*Tasks to carry out*:
• A. List every answer choice offered in the algebra problem below, with its letter.
• B. Answer these questions from the algebra problem below, one line each:
(i) What must an equation be in order to have infinitely many solutions?
(ii) What is distributed to both terms inside the parentheses on the left side?
(iii) What is the simplified left side of the equation?
• C. In the algebra problem below, rewrite the paragraph beginning "The problem presents an algebraic equation" as a short bulleted list that keeps its main facts.

Question

$$4 x-(10-2 x)=c(3 x-5)$$If the equation shown has infinitely many solutions, and $$c$$ is a constant, what is the value of $$c ?$$\begin{equation} \begin{array}{l}{\text { (A) }-2} \\ {\text { (B) }-\frac{2}{3}} \\ {\text { (C) } \frac{2}{3}} \\ {\text { (D) } 2}\end{array} \end{equation}

Answer

**step1** Understanding the problem

The problem presents an algebraic equation: $$4 x-(10-2 x)=c(3 x-5)$$. We are told that this equation has infinitely many solutions and that $$c$$ is a constant. Our goal is to find the value of $$c$$. For an equation to have infinitely many solutions, it must be an identity, meaning both sides of the equation must be identical after simplification.

**step2** Simplifying the left side of the equation

First, we simplify the left side of the equation, which is $$4x - (10 - 2x)$$.
We need to distribute the negative sign to both terms inside the parentheses:
$$4x - 10 + 2x$$
Now, we combine the like terms (the terms with $$x$$):
$$4x + 2x - 10$$
$$(4+2)x - 10$$
$$6x - 10$$
So, the simplified left side of the equation is $$6x - 10$$.

*Record set*:
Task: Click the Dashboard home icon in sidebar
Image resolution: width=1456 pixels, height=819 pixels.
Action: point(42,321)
---
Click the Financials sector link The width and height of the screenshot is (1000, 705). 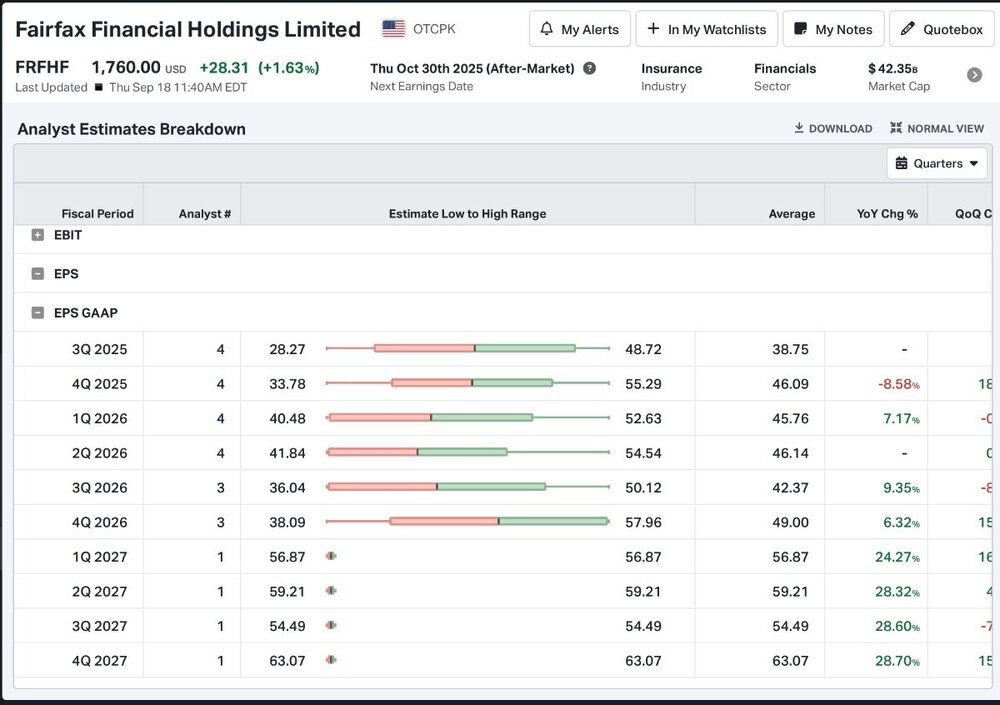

*Answers to the exercises*:
• A.
(A) −2
(B) −2/3
(C) 2/3
(D) 2

• B.
(i) It must be an identity, with both sides identical after simplification.
(ii) The negative sign.
(iii) 6x − 10

• C.
- The equation is 4x − (10 − 2x) = c(3x − 5).
- The equation has infinitely many solutions, and c is a constant.
- The goal is to find the value of c.
- Infinitely many solutions means the equation is an identity, so both sides must be identical after simplification.